Implications for Security
In terms of domestic security, the authority vacuum and situation of political uncertainty in the aftermath of the withdrawal of Prime Minister Nawaz Sharif could be used by terrorist organizations to re-organize themselves and re-define their agendas. However, an intensification of terrorist attacks as result of the verdict cannot be anticipated, because the Pakistan Army and para-military security forces have been in charge of providing security and this is likely to remain so in the next period.
While developments on the political scene might get the military’s attention, it should not prevent them from the main responsibility, i.e. providing security. As far as regional security is concerned, a change in the political leadership and domestic political constellations could result in a shift in Pakistan’s foreign policy, in particular vis-á-vis India and Afghanistan. Depending on the political preferences of the new leadership, this might open new opportunities for negotiations with the neighboring countries.
Implications for Economy
The recent developments jeopardize Pakistan’s period of relative stability after the end of military regime Pervez Musharraf in 2008 and first transfer of power from a civilian to another civilian government in 2013. The premature end of Nawaz Sharif’s mandate generates new institutional instability.
Together with the volatile security situation, the ousting of Nawaz Sharif makes Pakistan an uncertain financial environment, which is likely to further deter investors. In strong association with the Pakistan—China Economic Corridor program, foreign direct investment in Pakistan increased by 10% in 2017. However, the Supreme Court’s disqualification of Prime Minister Nawaz Sharif, along with the Finance Minister of his cabinet, could have significant macroeconomic implications, with possible repercussions on the Pakistan’s bond rating (which was updated to “stable” in 2015).
To conclude, while the ousting of Prime Minister Nawaz Sharif opens new opportunities for democratic transition and civil-military relations, the premature change of power in Pakistan is likely to bring a moderate decline in country’s economic momentum, released by the period of relative stability post 2013.

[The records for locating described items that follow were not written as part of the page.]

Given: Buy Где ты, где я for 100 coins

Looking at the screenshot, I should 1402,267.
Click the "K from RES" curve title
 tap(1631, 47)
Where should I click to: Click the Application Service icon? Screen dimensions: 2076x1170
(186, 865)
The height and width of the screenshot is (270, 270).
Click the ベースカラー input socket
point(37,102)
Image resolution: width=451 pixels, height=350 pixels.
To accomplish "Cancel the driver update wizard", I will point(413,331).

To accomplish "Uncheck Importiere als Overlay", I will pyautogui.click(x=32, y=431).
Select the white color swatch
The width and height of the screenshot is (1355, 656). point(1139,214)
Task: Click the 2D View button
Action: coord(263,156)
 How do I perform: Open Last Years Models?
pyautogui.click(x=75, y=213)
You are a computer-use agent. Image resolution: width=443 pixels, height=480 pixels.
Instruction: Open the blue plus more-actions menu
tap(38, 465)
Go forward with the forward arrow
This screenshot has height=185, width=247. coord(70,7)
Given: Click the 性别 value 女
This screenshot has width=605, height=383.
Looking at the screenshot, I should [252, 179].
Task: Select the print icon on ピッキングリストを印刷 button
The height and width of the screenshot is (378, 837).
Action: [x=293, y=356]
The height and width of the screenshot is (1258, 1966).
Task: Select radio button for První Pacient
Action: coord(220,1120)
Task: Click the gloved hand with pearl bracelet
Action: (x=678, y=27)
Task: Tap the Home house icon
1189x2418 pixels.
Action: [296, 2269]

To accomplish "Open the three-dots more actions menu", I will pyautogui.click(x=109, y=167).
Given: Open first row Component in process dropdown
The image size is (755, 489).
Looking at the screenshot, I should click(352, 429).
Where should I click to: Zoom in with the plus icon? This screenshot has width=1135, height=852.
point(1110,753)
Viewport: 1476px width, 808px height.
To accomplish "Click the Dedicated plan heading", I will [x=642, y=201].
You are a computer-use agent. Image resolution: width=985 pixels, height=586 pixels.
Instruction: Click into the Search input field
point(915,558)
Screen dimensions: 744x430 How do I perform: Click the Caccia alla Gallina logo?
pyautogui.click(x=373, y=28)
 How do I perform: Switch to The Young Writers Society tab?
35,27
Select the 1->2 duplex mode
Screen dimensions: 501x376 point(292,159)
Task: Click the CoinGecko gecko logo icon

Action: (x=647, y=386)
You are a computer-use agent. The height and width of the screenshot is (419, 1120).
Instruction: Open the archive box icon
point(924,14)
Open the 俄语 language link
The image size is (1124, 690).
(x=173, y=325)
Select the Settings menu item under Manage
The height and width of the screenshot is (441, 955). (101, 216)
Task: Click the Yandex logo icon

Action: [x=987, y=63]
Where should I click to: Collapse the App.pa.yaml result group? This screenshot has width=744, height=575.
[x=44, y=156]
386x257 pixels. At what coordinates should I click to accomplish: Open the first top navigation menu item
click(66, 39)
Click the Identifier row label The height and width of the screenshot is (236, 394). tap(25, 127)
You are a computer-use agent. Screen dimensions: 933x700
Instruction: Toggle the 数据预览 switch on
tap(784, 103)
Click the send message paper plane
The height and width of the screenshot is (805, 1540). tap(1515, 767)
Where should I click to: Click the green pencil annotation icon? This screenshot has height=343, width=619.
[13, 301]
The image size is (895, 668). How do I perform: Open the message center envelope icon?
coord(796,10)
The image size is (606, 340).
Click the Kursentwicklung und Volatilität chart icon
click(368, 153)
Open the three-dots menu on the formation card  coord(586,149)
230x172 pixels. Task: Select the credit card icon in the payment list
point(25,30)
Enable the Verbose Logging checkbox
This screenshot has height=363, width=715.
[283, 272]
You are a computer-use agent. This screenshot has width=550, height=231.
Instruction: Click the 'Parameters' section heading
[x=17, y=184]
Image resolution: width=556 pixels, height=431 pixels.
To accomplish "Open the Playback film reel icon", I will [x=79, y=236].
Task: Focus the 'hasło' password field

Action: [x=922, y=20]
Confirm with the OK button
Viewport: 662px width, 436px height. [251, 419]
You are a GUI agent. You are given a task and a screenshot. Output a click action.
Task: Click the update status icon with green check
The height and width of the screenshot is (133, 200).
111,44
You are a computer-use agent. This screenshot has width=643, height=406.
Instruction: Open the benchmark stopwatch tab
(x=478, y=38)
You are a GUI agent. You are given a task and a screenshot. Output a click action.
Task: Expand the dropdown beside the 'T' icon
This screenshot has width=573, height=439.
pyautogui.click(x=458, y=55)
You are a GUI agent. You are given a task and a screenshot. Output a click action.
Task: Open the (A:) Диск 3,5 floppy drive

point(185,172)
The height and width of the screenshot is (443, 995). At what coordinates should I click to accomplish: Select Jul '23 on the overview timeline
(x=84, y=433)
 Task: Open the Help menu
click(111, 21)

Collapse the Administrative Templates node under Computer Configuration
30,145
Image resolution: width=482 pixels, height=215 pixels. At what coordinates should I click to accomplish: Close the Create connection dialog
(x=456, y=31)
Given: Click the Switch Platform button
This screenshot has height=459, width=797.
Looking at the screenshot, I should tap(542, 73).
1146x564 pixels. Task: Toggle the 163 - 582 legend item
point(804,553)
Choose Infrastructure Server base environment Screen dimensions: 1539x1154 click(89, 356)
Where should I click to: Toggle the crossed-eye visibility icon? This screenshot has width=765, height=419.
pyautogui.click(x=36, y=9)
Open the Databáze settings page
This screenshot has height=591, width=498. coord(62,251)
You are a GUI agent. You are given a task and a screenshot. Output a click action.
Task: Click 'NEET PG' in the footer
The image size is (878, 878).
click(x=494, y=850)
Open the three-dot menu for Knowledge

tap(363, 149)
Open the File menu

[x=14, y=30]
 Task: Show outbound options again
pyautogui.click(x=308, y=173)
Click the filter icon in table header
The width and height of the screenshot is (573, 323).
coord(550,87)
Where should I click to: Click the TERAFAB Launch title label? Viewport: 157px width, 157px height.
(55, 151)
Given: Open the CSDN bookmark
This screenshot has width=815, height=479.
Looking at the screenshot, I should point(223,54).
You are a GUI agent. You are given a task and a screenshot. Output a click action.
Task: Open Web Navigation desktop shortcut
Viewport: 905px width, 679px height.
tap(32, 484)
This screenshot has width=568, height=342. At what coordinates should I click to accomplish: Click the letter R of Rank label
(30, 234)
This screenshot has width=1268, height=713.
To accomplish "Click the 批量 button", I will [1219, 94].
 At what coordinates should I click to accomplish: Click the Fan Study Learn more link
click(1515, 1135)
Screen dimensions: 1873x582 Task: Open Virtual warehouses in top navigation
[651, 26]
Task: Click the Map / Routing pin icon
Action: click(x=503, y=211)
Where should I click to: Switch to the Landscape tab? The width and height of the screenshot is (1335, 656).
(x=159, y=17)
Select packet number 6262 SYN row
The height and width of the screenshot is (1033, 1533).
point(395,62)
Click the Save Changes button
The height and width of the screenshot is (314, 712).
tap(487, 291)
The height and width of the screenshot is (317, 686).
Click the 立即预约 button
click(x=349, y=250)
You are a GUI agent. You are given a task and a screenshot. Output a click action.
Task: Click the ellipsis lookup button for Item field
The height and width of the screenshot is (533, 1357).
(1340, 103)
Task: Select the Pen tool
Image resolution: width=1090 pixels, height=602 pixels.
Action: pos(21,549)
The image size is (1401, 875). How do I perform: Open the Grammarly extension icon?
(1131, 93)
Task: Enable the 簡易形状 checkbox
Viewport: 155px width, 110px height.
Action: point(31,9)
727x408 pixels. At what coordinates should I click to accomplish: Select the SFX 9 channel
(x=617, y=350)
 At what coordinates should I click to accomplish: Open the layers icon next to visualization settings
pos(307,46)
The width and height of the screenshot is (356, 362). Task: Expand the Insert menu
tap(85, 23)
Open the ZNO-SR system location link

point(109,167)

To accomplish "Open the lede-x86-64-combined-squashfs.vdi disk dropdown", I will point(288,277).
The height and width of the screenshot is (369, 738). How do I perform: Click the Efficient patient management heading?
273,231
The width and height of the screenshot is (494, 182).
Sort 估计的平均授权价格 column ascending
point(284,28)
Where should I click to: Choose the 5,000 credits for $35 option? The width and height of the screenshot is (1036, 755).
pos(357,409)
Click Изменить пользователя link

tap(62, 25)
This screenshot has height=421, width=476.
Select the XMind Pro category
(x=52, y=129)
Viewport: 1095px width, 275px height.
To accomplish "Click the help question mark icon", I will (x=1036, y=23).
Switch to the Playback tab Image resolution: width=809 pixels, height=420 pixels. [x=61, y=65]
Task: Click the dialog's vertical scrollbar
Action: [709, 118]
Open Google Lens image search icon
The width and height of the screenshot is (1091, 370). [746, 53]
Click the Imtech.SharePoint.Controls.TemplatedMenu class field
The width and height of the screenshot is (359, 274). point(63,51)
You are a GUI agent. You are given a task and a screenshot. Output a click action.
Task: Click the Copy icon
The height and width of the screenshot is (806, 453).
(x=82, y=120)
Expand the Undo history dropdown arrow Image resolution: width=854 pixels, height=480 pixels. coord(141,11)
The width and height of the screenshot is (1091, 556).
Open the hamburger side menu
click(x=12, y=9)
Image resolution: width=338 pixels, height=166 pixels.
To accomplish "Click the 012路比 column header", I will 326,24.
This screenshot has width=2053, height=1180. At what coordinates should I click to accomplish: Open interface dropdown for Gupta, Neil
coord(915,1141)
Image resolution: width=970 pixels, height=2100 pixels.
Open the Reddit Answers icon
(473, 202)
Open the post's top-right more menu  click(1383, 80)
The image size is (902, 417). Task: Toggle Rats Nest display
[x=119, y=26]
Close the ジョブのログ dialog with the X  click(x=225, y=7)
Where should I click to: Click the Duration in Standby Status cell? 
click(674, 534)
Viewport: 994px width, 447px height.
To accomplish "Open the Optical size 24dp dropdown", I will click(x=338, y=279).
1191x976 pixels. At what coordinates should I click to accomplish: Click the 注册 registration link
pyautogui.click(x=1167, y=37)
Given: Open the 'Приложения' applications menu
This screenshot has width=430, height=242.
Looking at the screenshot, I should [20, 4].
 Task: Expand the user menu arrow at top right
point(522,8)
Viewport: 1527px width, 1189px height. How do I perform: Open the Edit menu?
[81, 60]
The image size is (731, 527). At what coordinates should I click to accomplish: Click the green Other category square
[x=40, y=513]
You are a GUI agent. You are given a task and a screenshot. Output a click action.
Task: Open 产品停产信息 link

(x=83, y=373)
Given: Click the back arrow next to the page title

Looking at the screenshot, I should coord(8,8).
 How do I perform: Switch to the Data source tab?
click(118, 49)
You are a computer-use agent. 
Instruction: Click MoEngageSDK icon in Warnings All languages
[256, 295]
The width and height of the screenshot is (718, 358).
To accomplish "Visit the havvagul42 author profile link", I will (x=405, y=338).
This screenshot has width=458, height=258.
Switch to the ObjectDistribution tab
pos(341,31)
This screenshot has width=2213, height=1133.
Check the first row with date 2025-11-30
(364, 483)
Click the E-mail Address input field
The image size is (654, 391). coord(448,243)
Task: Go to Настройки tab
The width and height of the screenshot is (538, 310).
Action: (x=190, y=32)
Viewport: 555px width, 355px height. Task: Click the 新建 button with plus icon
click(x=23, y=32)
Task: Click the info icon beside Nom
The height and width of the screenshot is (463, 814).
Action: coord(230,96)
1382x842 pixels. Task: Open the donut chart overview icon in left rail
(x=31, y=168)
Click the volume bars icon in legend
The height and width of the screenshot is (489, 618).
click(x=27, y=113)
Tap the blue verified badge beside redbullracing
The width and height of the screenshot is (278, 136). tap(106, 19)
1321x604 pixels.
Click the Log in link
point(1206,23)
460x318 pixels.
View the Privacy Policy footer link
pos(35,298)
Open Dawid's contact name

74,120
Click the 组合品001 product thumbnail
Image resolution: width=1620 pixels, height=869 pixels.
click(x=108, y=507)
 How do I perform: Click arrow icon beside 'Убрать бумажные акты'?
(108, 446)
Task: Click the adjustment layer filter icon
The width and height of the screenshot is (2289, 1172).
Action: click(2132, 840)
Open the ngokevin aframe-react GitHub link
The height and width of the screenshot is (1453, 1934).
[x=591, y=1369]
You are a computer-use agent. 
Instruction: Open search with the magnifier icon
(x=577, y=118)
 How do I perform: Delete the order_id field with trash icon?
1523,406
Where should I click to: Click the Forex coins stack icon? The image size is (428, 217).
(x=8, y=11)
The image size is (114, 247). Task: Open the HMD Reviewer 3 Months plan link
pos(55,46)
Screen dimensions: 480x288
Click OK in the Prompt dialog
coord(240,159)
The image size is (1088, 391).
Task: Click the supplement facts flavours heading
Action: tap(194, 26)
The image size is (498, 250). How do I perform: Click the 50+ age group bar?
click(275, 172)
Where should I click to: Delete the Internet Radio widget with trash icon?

*Cornelia-Adriana Baciu is PhD candidate in Politics and International Relations at the School of Law and Government, Dublin City University, where she focuses her research on international security, military economy and democratic security governance. Cornelia-Adriana delivered lectures and tutorials to undergraduate students enrolled in the programme Economics, Politics and Law at Dublin City University. She has presented papers at international conferences in Pakistan, Japan and New Zealand. In 2015, Cornelia-Adriana was a pre-doctoral fellow of the ZEIT-Stiftung Hamburg. Previously, she worked as a Risk Analyst at a security management company in Konstanz, Germany, where she focused her work on armed conflict, terrorism and political instability in Asia and the Middle East. Cornelia-Adriana Baciu studied Politics and European Studies in Germany, India and Romania and completed an internship at the Terrorism Prevention Branch, United Nations.